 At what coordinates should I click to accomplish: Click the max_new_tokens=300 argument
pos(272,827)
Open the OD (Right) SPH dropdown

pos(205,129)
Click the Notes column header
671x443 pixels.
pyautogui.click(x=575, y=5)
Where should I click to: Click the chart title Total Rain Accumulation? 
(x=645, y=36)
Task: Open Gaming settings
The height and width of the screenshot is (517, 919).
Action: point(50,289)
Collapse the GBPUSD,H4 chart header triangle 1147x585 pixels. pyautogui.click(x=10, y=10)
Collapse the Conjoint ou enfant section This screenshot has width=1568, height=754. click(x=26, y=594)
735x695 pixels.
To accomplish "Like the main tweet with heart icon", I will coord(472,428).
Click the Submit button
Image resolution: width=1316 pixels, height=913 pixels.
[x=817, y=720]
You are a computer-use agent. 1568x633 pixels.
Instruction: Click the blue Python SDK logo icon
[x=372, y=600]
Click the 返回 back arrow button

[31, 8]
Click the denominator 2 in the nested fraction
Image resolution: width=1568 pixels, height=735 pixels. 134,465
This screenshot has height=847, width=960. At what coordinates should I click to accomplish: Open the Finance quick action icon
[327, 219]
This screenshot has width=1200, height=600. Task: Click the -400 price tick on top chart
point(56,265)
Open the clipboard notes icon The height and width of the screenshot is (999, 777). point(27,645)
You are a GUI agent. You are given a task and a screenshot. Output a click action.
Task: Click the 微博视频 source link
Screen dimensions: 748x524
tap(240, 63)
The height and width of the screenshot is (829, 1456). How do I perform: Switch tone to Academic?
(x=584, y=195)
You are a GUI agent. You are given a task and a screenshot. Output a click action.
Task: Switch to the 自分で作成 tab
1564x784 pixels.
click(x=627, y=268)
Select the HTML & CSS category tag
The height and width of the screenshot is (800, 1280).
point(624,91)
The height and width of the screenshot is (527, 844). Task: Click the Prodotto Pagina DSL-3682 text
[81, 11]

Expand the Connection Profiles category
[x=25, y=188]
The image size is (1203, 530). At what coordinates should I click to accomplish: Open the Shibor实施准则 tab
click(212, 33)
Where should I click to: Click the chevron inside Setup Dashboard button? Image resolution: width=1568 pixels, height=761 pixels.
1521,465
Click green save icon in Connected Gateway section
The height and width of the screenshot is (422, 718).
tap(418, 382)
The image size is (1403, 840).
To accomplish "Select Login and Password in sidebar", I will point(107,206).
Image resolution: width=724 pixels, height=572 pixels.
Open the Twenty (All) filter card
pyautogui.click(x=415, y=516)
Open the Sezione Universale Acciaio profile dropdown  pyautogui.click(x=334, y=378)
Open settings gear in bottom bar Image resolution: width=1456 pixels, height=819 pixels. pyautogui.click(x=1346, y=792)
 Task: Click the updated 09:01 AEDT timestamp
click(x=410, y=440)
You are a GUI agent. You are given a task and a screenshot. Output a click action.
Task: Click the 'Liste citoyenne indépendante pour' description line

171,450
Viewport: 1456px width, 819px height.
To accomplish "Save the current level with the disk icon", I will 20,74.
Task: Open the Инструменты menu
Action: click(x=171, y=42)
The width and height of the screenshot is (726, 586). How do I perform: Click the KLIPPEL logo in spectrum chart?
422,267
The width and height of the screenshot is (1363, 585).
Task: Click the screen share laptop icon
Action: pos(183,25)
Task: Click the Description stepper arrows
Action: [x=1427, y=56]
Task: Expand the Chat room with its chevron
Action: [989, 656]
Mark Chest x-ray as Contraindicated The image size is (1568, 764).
+===+
**TASK DETAILS:** Reproduce the listing above, substituting "drop-down menu" for each occurrence of "dropdown" and leaving every other line and character unchanged.

**THE SOLUTION:**
 At what coordinates should I click to accomplish: Click the max_new_tokens=300 argument
pos(272,827)
Open the OD (Right) SPH drop-down menu

pos(205,129)
Click the Notes column header
671x443 pixels.
pyautogui.click(x=575, y=5)
Where should I click to: Click the chart title Total Rain Accumulation? 
(x=645, y=36)
Task: Open Gaming settings
The height and width of the screenshot is (517, 919).
Action: point(50,289)
Collapse the GBPUSD,H4 chart header triangle 1147x585 pixels. pyautogui.click(x=10, y=10)
Collapse the Conjoint ou enfant section This screenshot has width=1568, height=754. click(x=26, y=594)
735x695 pixels.
To accomplish "Like the main tweet with heart icon", I will coord(472,428).
Click the Submit button
Image resolution: width=1316 pixels, height=913 pixels.
[x=817, y=720]
You are a computer-use agent. 1568x633 pixels.
Instruction: Click the blue Python SDK logo icon
[x=372, y=600]
Click the 返回 back arrow button

[31, 8]
Click the denominator 2 in the nested fraction
Image resolution: width=1568 pixels, height=735 pixels. 134,465
This screenshot has height=847, width=960. At what coordinates should I click to accomplish: Open the Finance quick action icon
[327, 219]
This screenshot has width=1200, height=600. Task: Click the -400 price tick on top chart
point(56,265)
Open the clipboard notes icon The height and width of the screenshot is (999, 777). point(27,645)
You are a GUI agent. You are given a task and a screenshot. Output a click action.
Task: Click the 微博视频 source link
Screen dimensions: 748x524
tap(240, 63)
The height and width of the screenshot is (829, 1456). How do I perform: Switch tone to Academic?
(x=584, y=195)
You are a GUI agent. You are given a task and a screenshot. Output a click action.
Task: Switch to the 自分で作成 tab
1564x784 pixels.
click(x=627, y=268)
Select the HTML & CSS category tag
The height and width of the screenshot is (800, 1280).
point(624,91)
The height and width of the screenshot is (527, 844). Task: Click the Prodotto Pagina DSL-3682 text
[81, 11]

Expand the Connection Profiles category
[x=25, y=188]
The image size is (1203, 530). At what coordinates should I click to accomplish: Open the Shibor实施准则 tab
click(212, 33)
Where should I click to: Click the chevron inside Setup Dashboard button? Image resolution: width=1568 pixels, height=761 pixels.
1521,465
Click green save icon in Connected Gateway section
The height and width of the screenshot is (422, 718).
tap(418, 382)
The image size is (1403, 840).
To accomplish "Select Login and Password in sidebar", I will point(107,206).
Image resolution: width=724 pixels, height=572 pixels.
Open the Twenty (All) filter card
pyautogui.click(x=415, y=516)
Open the Sezione Universale Acciaio profile drop-down menu  pyautogui.click(x=334, y=378)
Open settings gear in bottom bar Image resolution: width=1456 pixels, height=819 pixels. pyautogui.click(x=1346, y=792)
 Task: Click the updated 09:01 AEDT timestamp
click(x=410, y=440)
You are a GUI agent. You are given a task and a screenshot. Output a click action.
Task: Click the 'Liste citoyenne indépendante pour' description line

171,450
Viewport: 1456px width, 819px height.
To accomplish "Save the current level with the disk icon", I will 20,74.
Task: Open the Инструменты menu
Action: click(x=171, y=42)
The width and height of the screenshot is (726, 586). How do I perform: Click the KLIPPEL logo in spectrum chart?
422,267
The width and height of the screenshot is (1363, 585).
Task: Click the screen share laptop icon
Action: pos(183,25)
Task: Click the Description stepper arrows
Action: [x=1427, y=56]
Task: Expand the Chat room with its chevron
Action: [989, 656]
Mark Chest x-ray as Contraindicated The image size is (1568, 764).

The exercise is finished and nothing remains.